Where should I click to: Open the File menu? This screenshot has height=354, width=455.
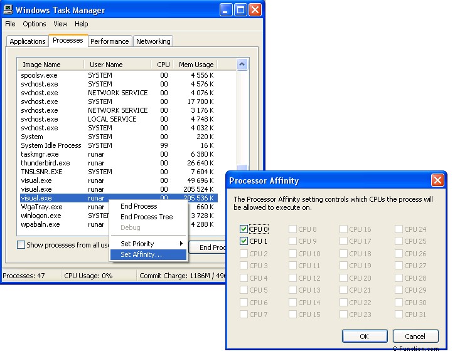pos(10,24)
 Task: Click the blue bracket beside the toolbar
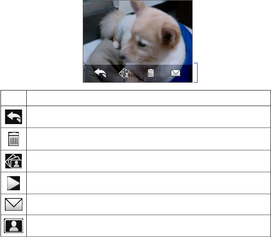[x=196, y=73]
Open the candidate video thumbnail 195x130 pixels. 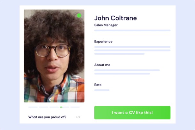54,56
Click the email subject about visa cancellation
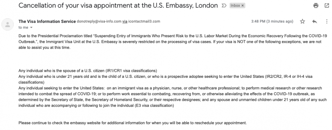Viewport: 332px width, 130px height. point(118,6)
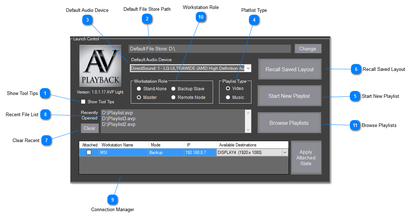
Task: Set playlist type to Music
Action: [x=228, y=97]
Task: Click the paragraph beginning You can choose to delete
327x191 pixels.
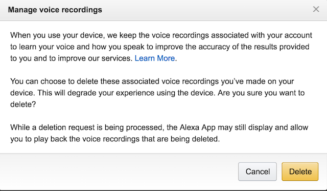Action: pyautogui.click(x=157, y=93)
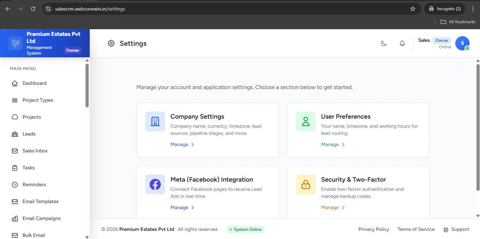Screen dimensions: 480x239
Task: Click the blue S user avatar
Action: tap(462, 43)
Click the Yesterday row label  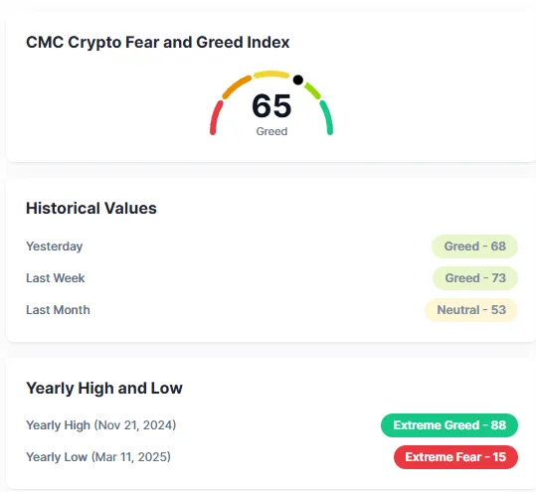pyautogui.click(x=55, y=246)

■ ■ ■ ■

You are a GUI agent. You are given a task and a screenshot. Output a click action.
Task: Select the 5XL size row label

■ ■ ■ ■

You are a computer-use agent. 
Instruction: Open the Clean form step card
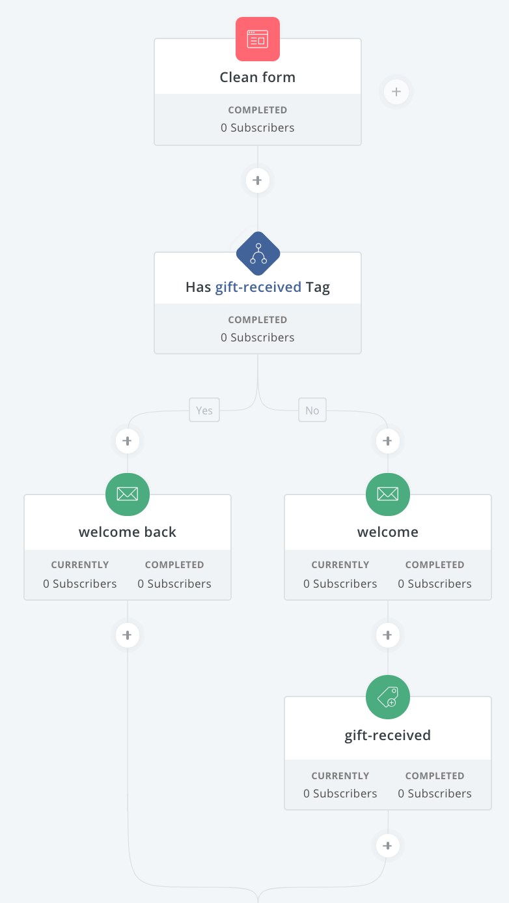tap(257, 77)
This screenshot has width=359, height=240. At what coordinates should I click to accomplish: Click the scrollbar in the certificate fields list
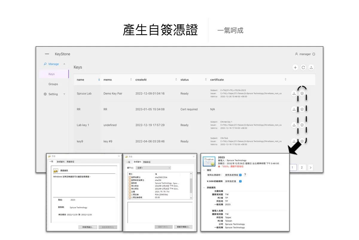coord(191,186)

■ ■ ■ ■

TASK INSTRUCTIONS:
Only the count is wanted: report how many lines of the material above hold the word "agent".

TASK OUTPUT:
2